BY Ralph J. Fletcher
2003
Title | Hello, Harvest Moon PDF eBook |
Author | Ralph J. Fletcher |
Publisher | Houghton Mifflin Harcourt |
Pages | 44 |
Release | 2003 |
Genre | Moon |
ISBN | 0618164510 |
Poetic prose describes a full autumn moon and the magical effect it has on the earth, plants, animals, and people around it.
BY Ed Viesturs
2013-10-08
Title | The Mountain PDF eBook |
Author | Ed Viesturs |
Publisher | Simon and Schuster |
Pages | 352 |
Release | 2013-10-08 |
Genre | Sports & Recreation |
ISBN | 145169475X |
In national bestseller The Mountain, world-renowned climber and bestselling author Ed Viesturs and cowriter David Roberts paint a vivid portrait of obsession, dedication, and human achievement in a true love letter to the world’s highest peak. In The Mountain, veteran world-class climber and bestselling author Ed Viesturs—the only American to have climbed all fourteen of the world’s 8,000-meter peaks—trains his sights on Mount Everest in richly detailed accounts of expeditions that are by turns personal, harrowing, deadly, and inspiring. The highest mountain on earth, Everest remains the ultimate goal for serious high-altitude climbers.
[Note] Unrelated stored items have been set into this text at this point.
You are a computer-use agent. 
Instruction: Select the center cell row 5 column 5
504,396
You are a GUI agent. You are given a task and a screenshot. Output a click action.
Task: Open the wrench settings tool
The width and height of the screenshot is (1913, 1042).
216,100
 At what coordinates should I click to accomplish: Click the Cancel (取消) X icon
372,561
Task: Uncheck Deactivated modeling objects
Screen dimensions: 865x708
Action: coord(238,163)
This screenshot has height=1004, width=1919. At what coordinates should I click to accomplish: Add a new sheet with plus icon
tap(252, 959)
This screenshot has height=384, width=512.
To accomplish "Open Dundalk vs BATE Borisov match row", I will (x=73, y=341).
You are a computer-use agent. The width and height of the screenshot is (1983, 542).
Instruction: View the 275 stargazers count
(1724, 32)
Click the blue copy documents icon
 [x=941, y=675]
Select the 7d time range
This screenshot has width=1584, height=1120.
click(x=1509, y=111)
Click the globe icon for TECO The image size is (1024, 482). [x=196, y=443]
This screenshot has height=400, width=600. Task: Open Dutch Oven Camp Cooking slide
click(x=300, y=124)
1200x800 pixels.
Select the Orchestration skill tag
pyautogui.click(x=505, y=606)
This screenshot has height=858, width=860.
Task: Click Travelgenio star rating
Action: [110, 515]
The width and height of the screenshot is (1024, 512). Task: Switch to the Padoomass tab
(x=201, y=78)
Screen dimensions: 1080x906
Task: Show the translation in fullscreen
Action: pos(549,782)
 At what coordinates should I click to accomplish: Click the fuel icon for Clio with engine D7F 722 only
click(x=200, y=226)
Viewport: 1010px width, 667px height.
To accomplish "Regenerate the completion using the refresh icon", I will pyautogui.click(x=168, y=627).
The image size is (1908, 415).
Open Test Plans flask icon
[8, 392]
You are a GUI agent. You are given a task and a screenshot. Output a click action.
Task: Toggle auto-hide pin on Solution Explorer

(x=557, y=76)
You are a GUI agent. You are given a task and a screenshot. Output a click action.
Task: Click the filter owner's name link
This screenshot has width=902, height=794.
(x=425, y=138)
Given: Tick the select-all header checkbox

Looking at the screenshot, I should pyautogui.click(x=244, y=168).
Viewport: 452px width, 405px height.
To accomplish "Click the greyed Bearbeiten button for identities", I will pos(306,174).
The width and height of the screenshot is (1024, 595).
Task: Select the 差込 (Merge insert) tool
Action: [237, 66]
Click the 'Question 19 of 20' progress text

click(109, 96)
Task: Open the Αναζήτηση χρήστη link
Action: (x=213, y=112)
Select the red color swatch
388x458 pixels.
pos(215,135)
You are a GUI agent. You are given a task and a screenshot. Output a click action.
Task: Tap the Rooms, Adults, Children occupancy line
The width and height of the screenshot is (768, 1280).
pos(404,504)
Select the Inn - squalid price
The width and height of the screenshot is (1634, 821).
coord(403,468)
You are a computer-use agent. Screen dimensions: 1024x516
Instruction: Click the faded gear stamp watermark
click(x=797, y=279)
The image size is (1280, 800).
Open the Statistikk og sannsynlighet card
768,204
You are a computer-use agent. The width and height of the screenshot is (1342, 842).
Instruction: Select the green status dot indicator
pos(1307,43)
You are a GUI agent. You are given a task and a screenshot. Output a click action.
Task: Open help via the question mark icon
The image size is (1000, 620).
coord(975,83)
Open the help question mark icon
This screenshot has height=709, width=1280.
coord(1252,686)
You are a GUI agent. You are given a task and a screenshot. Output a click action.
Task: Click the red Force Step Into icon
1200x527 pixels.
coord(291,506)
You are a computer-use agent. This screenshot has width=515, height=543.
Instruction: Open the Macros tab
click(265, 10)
Viesturs has gone on eleven expeditions to Everest, spending more than two years of his life on the mountain and reaching the summit seven times. No climber today is better poised to survey Everest’s various ascents—both personal and historic. Viesturs sheds light on the fate of Mallory and Irvine, whose 1924 disappearance just 800 feet from the summit remains one of mountaineering’s greatest mysteries, as well as the multiply tragic last days of Rob Hall and Scott Fischer in 1996, the stuff of which Into Thin Air was made. Informed by the experience of one who has truly been there, The Mountain affords a rare glimpse into that place on earth where Heraclitus’s maxim—“Character is destiny”—is proved time and again.